Task inputs: Begin

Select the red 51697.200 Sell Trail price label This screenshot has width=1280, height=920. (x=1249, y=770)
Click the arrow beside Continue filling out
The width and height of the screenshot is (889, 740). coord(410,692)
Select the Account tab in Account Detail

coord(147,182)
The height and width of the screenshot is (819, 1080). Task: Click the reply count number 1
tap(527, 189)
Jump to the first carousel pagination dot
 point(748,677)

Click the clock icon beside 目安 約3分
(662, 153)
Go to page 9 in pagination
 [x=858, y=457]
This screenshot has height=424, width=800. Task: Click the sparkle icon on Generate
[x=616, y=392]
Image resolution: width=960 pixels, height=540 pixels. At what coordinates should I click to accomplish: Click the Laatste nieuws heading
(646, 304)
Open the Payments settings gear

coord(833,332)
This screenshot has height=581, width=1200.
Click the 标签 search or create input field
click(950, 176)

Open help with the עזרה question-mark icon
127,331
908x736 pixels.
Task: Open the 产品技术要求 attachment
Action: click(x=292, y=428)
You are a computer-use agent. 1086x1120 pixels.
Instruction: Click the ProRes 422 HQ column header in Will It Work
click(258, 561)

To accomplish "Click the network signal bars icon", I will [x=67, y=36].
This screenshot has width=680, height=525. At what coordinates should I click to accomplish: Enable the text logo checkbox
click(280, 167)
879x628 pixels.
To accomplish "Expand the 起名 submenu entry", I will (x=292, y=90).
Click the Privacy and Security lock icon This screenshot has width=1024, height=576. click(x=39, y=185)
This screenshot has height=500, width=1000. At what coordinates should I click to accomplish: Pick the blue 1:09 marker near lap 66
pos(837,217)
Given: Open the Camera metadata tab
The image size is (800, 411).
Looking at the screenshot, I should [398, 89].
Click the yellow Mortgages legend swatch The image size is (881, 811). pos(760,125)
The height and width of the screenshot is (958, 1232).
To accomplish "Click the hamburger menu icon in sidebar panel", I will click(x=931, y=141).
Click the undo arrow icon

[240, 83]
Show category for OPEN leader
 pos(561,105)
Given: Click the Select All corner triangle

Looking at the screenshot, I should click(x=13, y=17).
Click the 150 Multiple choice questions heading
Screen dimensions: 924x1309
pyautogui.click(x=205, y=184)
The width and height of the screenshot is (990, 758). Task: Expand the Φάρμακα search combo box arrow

Task inputs: End

* [What needs to be done]:
What lines in the records above include the string "Expand"? Copy each one.

* [Response to this task]:
To accomplish "Expand the 起名 submenu entry", I will (x=292, y=90).
The width and height of the screenshot is (990, 758). Task: Expand the Φάρμακα search combo box arrow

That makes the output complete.